What the 40 Hours Actually Looks Like

This is the question I get from every finance leader who's heard the headline number. "Forty hours a week on what?"

It's not sitting in front of a computer typing prompts. It's distributed across the week in ways that are hard to see.

It's the 20 minutes in the morning reviewing the automated reporting output before it goes anywhere. It's the hour on Tuesday because the board prep AI produced a number that didn't match and I had to trace where the disconnect happened. It's the 90-minute session on Thursday building a new workflow for the client analysis that used to be done manually. It's the Friday afternoon reviewing the knowledge base documents and updating three of them because we closed a new client and the context needs to reflect that.

Individually, none of these feel like "AI overhead." Collectively, they add up to a substantial chunk of the week. The difference is they're building something. The debugging makes the system more reliable. The context updates make the outputs more accurate. The new workflows compound over time.

Compare that to the hours they replaced. The six hours on board prep didn't compound. Doing it manually next month would take six hours again. The AI overhead is an investment. The manual work was pure expense.

That reframe doesn't make the 40 hours easy. But it changes whether you stick with it.

Month 8: Honest Update

I'm in the climb. The 40 hours is down to about 25.

The team can troubleshoot basic issues themselves now. When a prompt produces something unexpected, the first instinct is no longer "get Saul." It's "let me check the context file and see what changed." That's a real shift. It took about five months to get there.

The workflows that have been running for four-plus months are genuinely stable. I rarely touch them. New workflows still require the full implementation investment, but the build time has dropped because I have a library of patterns to pull from.

I'm still the AI tutor and debugger-in-chief for anything complex. That won't fully change until we have more people with the right combination of business context and AI fluency. Building that takes time.

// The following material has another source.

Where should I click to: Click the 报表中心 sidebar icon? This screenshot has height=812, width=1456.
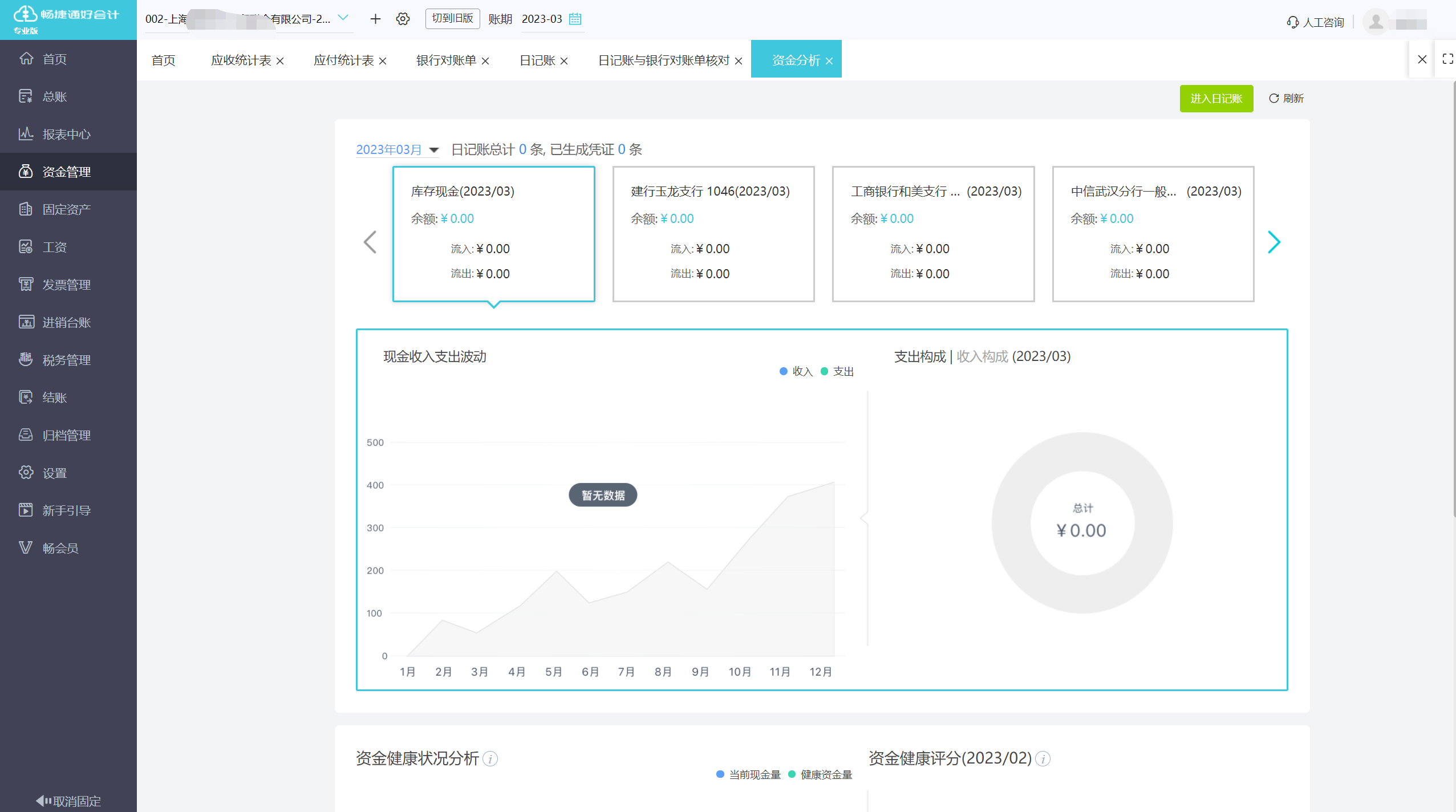click(x=26, y=135)
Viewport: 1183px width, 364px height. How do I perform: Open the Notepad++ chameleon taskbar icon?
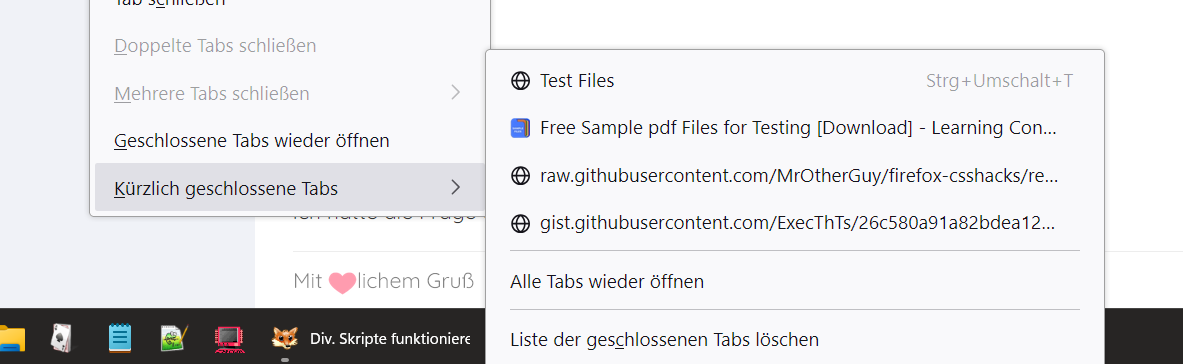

The 15 hours of savings per person per week is real and holding. The system is net positive and getting more positive each month.

What to Budget Before You Start

If you're planning an AI implementation, here's what the honest budget looks like.

Budget a minimum of 20 hours per week of senior time for the first six months. Not junior time. The person maintaining AI context needs deep enough business knowledge to know when an AI output is wrong, not just technically wrong but strategically wrong. That's not a task you can delegate to someone who doesn't understand the business.

Assume the productivity gains don't show up on net until month four or five. The gross gains come quickly. The net gains (gross savings minus implementation overhead) take longer. If your budget model shows positive ROI in month one, adjust the model.

Pick one workflow, not five. The temptation in Phase 1 is to automate everything immediately. The teams that survive Phase 2 are the ones that went deep on one workflow before expanding. Get one workflow fully stable, with a documented prompt architecture and a clear review process, before you add the next one.

Assign context ownership before you start. Someone needs to own the knowledge base and the prompt maintenance. Define who that is, what their responsibilities are, and roughly how much time per week you expect it to take. If you don't assign it, it defaults to whoever cares the most, which is usually whoever implemented it, which means it defaults to you.

The Both/And Is Actually True

AI is worth doing. The teams that figure this out will have a structural advantage for the next several years, and the gap will widen as the tools improve and the workflows mature.

AI adoption is also expensive. Not in licensing fees. In the time, attention, and cognitive load required to implement it correctly and maintain it over time.

Neither of those things cancels the other out. The productivity gains are real. The implementation tax is real. Budget for both, stay through Phase 2, and the math eventually works in your favor.

P.S. Three Claude terminals open as I finish this. Planning, executing, drafting simultaneously. The prompts are finally dialed in. Month eight looks nothing like month one. That's the point.